Cutting The Mike On Critics
On Tuesday evening, the radio host Mark Levin opened his show with an angry shouted 10-minute monologue in which he called me (among other choice terms) a “putz,” an “a-hole,”a “frat boy,” “irrelevant,” and - ouch! - “this Canadian.”
I missed the tantrum at the time it was originally thrown, only catching up with it on Wednesday on Mark Levin’s website. You can listen yourself, right here. Warning: He’s loud!
I happened to be traveling Wednesday. About 6:30 eastern that night, I got an urgent text message from my wife: call home. I was in a meeting, picked up the message about an hour later, and telephoned anxiously. Had something bad happened? No – my teenage son had been so indignant at the Levin tirade that he had called into the show. He had spoken to the producer and demanded to be put on the air. The producer had refused.

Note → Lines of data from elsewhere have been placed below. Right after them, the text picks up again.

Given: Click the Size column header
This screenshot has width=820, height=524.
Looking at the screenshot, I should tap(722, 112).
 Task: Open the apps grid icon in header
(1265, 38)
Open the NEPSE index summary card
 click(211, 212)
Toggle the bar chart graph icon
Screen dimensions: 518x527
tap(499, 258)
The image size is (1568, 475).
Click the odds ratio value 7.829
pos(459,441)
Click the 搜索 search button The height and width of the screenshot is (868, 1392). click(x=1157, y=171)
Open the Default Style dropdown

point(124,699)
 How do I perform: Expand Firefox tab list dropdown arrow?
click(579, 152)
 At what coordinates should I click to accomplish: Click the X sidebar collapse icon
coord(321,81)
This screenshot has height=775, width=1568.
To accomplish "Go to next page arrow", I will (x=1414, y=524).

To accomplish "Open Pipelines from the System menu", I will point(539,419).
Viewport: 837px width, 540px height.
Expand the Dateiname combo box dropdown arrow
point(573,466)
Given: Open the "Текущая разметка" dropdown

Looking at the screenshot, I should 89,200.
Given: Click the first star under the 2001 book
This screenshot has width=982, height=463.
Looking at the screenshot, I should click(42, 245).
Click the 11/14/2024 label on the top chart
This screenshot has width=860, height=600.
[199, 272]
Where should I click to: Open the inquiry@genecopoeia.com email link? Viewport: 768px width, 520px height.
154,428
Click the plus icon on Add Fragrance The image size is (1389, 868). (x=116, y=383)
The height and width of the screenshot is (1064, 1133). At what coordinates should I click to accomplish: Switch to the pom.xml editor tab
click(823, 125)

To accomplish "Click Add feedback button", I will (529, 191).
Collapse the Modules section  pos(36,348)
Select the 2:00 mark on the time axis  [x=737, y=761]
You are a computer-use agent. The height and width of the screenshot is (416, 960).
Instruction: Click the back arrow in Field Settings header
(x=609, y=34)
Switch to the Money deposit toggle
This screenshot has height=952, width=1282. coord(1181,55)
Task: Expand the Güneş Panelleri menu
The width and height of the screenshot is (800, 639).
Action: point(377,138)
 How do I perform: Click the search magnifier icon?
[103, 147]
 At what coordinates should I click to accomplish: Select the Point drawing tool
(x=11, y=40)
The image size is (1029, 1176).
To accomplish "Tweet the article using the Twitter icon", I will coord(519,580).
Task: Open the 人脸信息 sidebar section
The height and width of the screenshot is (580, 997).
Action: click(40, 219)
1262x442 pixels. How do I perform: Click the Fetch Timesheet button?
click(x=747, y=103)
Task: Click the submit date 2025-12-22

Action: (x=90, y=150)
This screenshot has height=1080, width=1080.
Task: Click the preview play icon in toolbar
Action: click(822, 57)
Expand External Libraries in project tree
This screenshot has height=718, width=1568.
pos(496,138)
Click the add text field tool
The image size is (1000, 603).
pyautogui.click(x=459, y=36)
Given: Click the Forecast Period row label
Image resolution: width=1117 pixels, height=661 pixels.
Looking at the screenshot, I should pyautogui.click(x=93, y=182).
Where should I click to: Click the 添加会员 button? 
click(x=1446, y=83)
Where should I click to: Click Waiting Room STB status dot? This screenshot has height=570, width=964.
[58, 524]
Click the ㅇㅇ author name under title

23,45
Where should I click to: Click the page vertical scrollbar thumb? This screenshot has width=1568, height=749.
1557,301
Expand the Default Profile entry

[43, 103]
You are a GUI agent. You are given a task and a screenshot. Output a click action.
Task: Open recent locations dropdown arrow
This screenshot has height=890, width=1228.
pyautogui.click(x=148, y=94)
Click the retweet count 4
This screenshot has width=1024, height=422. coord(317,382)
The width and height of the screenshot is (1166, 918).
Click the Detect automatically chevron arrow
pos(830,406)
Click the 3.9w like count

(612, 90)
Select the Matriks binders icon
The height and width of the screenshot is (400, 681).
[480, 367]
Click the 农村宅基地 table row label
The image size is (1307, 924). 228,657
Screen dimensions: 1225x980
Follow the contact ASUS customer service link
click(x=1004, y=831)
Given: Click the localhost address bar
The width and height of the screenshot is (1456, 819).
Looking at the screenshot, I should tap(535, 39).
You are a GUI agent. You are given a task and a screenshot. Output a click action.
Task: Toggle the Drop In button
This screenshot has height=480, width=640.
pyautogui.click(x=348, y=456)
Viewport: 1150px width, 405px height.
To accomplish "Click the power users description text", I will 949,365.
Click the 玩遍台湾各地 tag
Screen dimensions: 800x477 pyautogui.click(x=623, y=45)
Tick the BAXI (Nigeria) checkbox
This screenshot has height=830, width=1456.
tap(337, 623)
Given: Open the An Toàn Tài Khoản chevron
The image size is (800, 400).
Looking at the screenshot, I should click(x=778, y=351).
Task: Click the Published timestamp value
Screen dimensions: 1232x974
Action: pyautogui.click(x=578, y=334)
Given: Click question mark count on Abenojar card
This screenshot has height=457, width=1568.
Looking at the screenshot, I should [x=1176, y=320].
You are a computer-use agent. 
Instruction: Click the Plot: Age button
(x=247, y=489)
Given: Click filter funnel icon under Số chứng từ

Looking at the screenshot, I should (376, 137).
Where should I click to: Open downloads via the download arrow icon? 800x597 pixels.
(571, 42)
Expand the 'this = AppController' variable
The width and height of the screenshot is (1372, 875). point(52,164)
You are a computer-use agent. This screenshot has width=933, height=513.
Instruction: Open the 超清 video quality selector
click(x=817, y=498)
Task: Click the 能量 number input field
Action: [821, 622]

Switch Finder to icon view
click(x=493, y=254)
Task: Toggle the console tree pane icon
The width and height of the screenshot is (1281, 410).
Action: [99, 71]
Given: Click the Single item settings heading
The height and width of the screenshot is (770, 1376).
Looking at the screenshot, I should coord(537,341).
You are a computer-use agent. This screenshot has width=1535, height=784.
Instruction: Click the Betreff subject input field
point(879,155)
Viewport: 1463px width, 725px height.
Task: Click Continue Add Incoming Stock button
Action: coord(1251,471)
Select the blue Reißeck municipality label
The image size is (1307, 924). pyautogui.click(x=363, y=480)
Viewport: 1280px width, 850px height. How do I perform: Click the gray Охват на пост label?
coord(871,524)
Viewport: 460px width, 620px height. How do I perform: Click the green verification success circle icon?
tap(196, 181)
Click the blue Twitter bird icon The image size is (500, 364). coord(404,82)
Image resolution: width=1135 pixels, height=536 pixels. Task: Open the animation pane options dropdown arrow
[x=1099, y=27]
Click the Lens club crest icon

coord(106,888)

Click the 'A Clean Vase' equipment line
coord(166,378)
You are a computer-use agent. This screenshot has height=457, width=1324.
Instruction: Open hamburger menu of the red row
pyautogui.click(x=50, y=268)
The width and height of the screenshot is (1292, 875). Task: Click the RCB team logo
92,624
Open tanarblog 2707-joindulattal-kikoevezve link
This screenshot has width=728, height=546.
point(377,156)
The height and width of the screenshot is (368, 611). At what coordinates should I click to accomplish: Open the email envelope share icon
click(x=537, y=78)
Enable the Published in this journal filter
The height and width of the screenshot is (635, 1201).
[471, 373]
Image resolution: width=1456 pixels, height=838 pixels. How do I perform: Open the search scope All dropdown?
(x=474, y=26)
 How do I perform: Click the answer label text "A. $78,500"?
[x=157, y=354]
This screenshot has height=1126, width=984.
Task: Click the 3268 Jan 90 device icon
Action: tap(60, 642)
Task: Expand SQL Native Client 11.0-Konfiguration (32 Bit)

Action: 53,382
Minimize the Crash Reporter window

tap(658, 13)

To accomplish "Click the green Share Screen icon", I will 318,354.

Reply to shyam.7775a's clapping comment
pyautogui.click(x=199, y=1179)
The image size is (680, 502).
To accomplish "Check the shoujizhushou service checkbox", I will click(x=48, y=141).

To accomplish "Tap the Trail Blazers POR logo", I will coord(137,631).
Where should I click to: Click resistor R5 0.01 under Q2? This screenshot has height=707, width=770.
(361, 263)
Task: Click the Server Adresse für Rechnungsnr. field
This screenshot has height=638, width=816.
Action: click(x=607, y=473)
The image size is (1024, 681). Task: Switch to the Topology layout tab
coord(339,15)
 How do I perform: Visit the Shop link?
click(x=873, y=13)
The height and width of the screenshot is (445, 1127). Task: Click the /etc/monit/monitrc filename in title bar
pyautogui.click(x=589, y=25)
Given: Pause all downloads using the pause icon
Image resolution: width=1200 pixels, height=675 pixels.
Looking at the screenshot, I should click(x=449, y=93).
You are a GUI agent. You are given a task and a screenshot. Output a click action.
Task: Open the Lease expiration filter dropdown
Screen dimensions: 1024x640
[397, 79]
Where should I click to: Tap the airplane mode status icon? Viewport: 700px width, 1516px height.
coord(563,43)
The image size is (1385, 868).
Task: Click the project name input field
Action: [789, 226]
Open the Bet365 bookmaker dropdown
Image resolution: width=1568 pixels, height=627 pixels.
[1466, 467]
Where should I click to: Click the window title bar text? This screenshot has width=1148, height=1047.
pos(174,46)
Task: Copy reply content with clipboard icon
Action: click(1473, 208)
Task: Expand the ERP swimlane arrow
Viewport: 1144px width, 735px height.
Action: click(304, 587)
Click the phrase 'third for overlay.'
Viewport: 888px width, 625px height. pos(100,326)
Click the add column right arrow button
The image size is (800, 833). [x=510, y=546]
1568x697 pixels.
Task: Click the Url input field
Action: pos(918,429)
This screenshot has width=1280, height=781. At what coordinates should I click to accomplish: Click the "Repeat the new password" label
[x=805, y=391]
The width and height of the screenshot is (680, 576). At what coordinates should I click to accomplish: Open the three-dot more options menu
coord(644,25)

Angry words had been exchanged. My son had asked: “Is Levin afraid to debate a 15-year-old?” Yes, apparently. My wife insisted: They wouldn’t talk to Nat. So I had to call in.
We argued about this. “There's no point calling into these shows,” I said. “The host controls the mike. He rants and raves, you end up ranting and raving back - then you sound just as crazy as he does."
My wife (from whom Nat seems to have learned his debating tactics) insisted: “Are you afraid to do what a 15-year-old will do?” Okay, okay, I conceded: I’ll call.
So I did. You can listen to the exchange on Levin's site here.
I called in to make two points. First, contra Levin, I had not gratuitously insulted or abused Rush Limbaugh in my now notorious blogpost about Rush Limbaugh at CPAC. I wrote as I did to explain in the clearest possible terms why the Obama administration’s ploy of elevating Rush as the “voice, energy, and intellect” of the Republican party has been so devastatingly effective - for them. This blunt language was not meant to demean. For the record, I wrote as sympathetically as I could about Limbaugh’s personal struggles at the time they occurred, for example here.
Rush Limbaugh is made of the same human stuff as all the rest of us. His outsized talents do not protect him from mortal vulnerabilities. And if he has succumbed to such a vulnerability, that seems to me to be reason for sympathy, not mockery.
I was not mocking him in 2009 either. I was warning other conservatives against a political danger: acceding to the administration’s desire to anoint Rush as the leader of the opposition. I did so without euphemism – but then Rush himself is not one to use euphemism.
Here he is for example speaking about President Obama on January 22: “We are being told that we have to hope he succeeds, that we have to bend over, grab the ankles, bend over forward, backward, whichever, because his father was black, because this is the first black president.”
Not so nice.
Anyway that was the first point I made to Levin. But I also wanted to offer a second. In his March 3 monologue, Levin repeatedly complained that I and those who agreed with me (he cited Ross Douthat and Jonah Goldberg) looked down on Talk Radio in general – and him in particular – as somehow intellectually inferior. Print can only inadequately convey Levin’s sneering and resentful tone as he warmed to this theme, building up to a ringing conclusion:
“And by the way, I will compare my education, my writings, my intellect to any of these buffoons. Any of them! Any of them!”
I told Levin, it seems to me that there’s a contradiction here: If you want recognition for your intellect, you don’t use your airtime to shout into the microphone like an unhoused madman yelling at the passing cars.
Sad to say, this did not soothe Levin, who alternated between complaining about insults and hurling them himself, taking refuge in the mute button every time he lost the point.
Well it’s his show and I hope it was an entertaining half hour. And I’ll say for the record that it was gracious of Levin to allow me the time. (Although I’ll also say that Levin is nowhere near as polite nor as coherent as my last sparring partner, Rachel Maddow. Maddow can argue without screaming, and she does not feel it necessary to brag on air about how clever she is.)
As I hung up, I wondered what it would be like to be a new listener, a nonpolitical person, tuning in to Mark Levin’s show for the first time. The ferocious hatred and anger – the shouting at people not present to reply, the self-pitying complaints against a world that does not pay enough respect: it’s an ugly performance. Has Levin ever convinced any listener of anything that listener did not already believe? And of those who come to the show uncertain of what they believe - mustn't the vast majority come away from these rage-filled narcissistic tirades thinking, "If that's conservatism, I want no part of it"?